In his latter years, West and his son G.S. West took an interest in the ecology of cryptogams.[5] Roebuck enthused about this too:
William West's remarkable knowledge about cryptogamic plants of all kinds and of their conditions of growth made him a unique personality in Britain, probably in Europe. He was an ecologist long before the term itself was coined, always fully conscious of the importance of the common and dominant forms. The algological investigations which were now his main line of research were systematically and diligently carried on. Holidays were utilized to the full for visiting all parts of the British Islands, especially the outlying montane regions of Scotland and Ireland, North Wales and the English Lakes.

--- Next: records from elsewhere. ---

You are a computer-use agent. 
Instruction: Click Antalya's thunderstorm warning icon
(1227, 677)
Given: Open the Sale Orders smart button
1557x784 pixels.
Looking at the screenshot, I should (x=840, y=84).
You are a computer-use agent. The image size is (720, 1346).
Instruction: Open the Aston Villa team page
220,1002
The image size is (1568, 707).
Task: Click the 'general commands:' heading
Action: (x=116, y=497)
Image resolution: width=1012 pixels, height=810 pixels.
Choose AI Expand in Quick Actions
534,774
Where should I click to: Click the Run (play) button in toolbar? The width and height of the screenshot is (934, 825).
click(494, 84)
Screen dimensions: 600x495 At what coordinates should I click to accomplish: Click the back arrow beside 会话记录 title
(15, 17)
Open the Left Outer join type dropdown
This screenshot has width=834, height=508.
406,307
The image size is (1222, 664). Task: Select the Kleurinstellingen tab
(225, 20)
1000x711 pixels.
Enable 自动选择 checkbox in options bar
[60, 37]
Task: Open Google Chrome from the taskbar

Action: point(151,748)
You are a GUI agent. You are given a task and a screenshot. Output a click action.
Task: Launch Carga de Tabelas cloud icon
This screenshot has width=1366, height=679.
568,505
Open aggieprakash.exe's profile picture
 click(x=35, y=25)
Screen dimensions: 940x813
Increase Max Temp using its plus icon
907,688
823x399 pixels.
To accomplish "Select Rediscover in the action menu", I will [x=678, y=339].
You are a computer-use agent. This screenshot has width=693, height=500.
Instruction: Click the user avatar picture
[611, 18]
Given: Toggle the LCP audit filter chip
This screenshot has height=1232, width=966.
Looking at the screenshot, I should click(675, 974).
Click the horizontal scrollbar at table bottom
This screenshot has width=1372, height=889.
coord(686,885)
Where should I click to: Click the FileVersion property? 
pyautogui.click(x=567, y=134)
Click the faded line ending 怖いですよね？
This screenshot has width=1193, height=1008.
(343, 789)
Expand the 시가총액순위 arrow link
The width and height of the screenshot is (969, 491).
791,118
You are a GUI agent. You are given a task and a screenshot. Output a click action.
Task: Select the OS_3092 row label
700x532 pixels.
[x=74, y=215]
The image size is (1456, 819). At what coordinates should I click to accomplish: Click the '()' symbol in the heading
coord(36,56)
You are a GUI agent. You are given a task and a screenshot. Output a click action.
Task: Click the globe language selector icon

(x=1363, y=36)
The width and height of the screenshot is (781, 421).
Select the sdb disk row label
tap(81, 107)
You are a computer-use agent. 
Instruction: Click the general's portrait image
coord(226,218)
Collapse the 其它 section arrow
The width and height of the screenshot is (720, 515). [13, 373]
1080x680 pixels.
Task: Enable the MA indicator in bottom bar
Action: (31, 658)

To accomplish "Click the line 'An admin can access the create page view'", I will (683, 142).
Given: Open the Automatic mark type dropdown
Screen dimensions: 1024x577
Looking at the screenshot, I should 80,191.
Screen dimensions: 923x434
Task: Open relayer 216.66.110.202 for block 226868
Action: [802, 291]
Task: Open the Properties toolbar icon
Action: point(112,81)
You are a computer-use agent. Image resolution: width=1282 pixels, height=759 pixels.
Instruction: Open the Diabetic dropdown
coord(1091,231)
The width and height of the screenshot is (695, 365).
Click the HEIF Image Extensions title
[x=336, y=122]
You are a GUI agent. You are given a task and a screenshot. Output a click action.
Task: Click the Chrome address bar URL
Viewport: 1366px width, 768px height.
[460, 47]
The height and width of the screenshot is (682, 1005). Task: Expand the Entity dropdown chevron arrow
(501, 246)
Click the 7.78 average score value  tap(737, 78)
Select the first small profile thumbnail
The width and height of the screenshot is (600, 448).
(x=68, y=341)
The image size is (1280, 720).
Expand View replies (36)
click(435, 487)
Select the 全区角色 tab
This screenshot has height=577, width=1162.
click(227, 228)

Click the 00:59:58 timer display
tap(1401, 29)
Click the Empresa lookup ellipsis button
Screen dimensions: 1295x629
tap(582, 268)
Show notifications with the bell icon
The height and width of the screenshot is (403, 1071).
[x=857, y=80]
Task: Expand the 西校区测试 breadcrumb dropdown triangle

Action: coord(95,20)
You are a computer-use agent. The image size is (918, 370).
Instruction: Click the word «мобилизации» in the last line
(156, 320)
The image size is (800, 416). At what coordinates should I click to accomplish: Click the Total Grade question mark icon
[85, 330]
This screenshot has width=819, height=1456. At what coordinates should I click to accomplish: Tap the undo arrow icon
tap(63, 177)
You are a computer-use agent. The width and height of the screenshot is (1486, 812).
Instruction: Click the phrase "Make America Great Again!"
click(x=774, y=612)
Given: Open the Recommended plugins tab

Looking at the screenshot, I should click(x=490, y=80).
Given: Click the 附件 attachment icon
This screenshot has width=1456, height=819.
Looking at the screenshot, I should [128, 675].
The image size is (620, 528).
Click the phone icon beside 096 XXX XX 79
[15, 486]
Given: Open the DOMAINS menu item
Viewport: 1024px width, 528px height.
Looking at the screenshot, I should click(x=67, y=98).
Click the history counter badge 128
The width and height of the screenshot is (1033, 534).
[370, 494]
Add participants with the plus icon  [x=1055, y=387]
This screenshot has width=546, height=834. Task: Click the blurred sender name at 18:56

Many papers and memoirs were published in the Journal of Botany by West and his son G.S. West on the subject of cryptogamic plants in all parts of the British Isles. They were associated with a worldwide team of botanists who produced papers about cryptogams in many countries, and the Wests also produced papers on the basis of information sent to them from abroad.
However there was more to come, from the Wests: their study of the phytoplankton of rivers and lakes. "In this the two Wests were the pioneer British workers, and they took up the task in characteristically full and systematic fashion". Aided by grants, they carried out "detailed field work" around the British Isles during vacations from 1900 onwards. In 1909 they reported the progress of this work in the Proceedings of the Royal Society. This is what they discovered:
From a biological point of view the British Lakes are of great interest; the researches of the two Wests showing that the lake plankton of extreme Western Europe, and particularly of the British Islands, differs completely from that of Central Europe, being characterised by the presence and dominance of Desmids. Their observations showed that Desmid-plankton occurred only in rich Desmid-areas, and that these areas were directly correlated with montane areas, with heavy and persistent rainfall, and most important of all, with the presence of the oldest rocks, Archaean and the older Palaeozoic rock-formations; and their success in working out this new line of research has produced significant results which were a revelation and surprise to Continental observers".
West was secretary of the Yorkshire Naturalists' Union botanical section, then president of the Union in 1899,[1] [5] which was "a significant mark of the appreciation of the esteem in which he was held by his fellow Yorkshiremen ... West was one of the band of able naturalists who were instrumental in making it the powerful and successful instrument of local scientific research which it has been ever since". He was a member of the British Association and in 1900 served as secretary of its botanical section. He was a Fellow of the Linnean Society from 17 March 1887.[5]